AI isn't learning how to do carpentry though. It's simply including my work in an aggregate pool that it now claims as its own.
It is not. The AI's model does not contain a copy of your work, there is no "aggregate pool." AI is not some sort of magical compression algorithm that's able to somehow crush whole images down to less than a byte of data. The only thing that it's "including" in itself are the concepts that it learned from your work. Those are ideas, which are not copyrightable.
The difference is that when the robot reads that book, it maintains a verbatim copy of that book as part of it's training material indefinitely and can reference and re-reference that material infinitely. That is not how it works when a human reads a book.
The 'copy' that the AI retains indefinitely is a verbatim copy of the original work, and the entire point of "copyright" is to control how and where copies are used.
Yes, there are 'fair use' exceptions to copyright. I don't think you realize it, but your argument is less about whether this violates copyright (it absolutely does under the textbook definition) and more about whether there should be a fair-use exemption for AIs; you seem to think yes, I would disagree.
I'd also argue the AI example qualifies as it as 'derivative work' based on the original, which STILL would require honoring copyright laws and compensating the creators of the original works. Basically, before reading the book it was just "AI". After reading the book it has become "AI + book1", a derivative work, and on and on and on.
However, that is how it works when a human memorizes a copyrighted work. If I memorize a poem, I may then reference it from my memory without further need for the original text before me. If I am an actor and learn my lines for a play, I commit them to my memory.
Which is not an infringement.
The infringement happens if the human performs or publishes that work; e.g. reciting that copyrighted poem or play from memory before an audience; writing that work down from memory and publishing it; etc., without a copyright license for that performance or republication.
I suggest merely applying the same standard: infringement doesn't happen when a work is read, indexed, scanned, etc.; it does happen if that work is then recited.
For instance, ChatGPT currently knows the text of the Harry Potter novels, but it does not recite them when asked to do so. (Try it! It will answer questions about the text, but it will freeze up if asked to recite it; evidently because it has a filter against reciting copyrighted material.)
No, the reason ChatGPT can't recite the text of Harry Potter verbatim is because it doesn't actually "contain" it. It learned from it, but it doesn't "remember" it word-for-word. There is no filter against reciting copyrighted material. Try asking it to recite a scene from a Shakespearean play, for example - that's out of copyright and ChatGPT was almost certainly trained on it.

▬▬▬▬▬▬▬▬▬▬

**Work instructions:**
1. Repeat the passage of the AI copyright thread from "The 'copy' that" up to and including "and on and on.".
2. In the AI copyright thread, what does an actor commit to memory?
The items have no connection to the AI copyright thread.

**Supplied information:**
▬▬▬▬▬▬▬▬▬▬

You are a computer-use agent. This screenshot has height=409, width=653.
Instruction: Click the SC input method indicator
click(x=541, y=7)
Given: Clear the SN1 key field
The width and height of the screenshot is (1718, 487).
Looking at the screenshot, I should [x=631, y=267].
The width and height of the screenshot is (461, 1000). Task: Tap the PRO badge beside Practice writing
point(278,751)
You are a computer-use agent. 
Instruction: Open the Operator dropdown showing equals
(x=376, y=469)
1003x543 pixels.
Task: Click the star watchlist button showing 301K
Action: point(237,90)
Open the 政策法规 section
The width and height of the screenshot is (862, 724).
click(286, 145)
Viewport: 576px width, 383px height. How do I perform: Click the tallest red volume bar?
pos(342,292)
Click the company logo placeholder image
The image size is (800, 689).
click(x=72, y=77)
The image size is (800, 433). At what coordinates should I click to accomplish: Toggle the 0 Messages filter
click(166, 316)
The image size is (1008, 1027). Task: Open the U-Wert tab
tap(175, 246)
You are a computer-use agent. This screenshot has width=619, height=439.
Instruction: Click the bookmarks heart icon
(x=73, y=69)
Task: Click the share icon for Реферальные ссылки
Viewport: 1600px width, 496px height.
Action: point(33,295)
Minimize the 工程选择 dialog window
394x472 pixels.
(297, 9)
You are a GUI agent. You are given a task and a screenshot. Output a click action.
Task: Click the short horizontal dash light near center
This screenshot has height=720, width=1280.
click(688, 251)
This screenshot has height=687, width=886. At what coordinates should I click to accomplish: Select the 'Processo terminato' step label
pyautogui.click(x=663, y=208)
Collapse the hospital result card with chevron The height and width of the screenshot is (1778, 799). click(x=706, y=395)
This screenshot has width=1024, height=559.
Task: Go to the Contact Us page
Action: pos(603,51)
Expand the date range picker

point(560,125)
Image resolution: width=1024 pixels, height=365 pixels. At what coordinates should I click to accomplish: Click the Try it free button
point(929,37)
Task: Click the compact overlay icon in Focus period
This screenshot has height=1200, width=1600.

▬▬▬▬▬▬▬▬▬▬

**Task-by-task outputs:**
1.
The 'copy' that the AI retains indefinitely is a verbatim copy of the original work, and the entire point of "copyright" is to control how and where copies are used.
Yes, there are 'fair use' exceptions to copyright. I don't think you realize it, but your argument is less about whether this violates copyright (it absolutely does under the textbook definition) and more about whether there should be a fair-use exemption for AIs; you seem to think yes, I would disagree.
I'd also argue the AI example qualifies as it as 'derivative work' based on the original, which STILL would require honoring copyright laws and compensating the creators of the original works. Basically, before reading the book it was just "AI". After reading the book it has become "AI + book1", a derivative work, and on and on and on.

2. The lines for a play.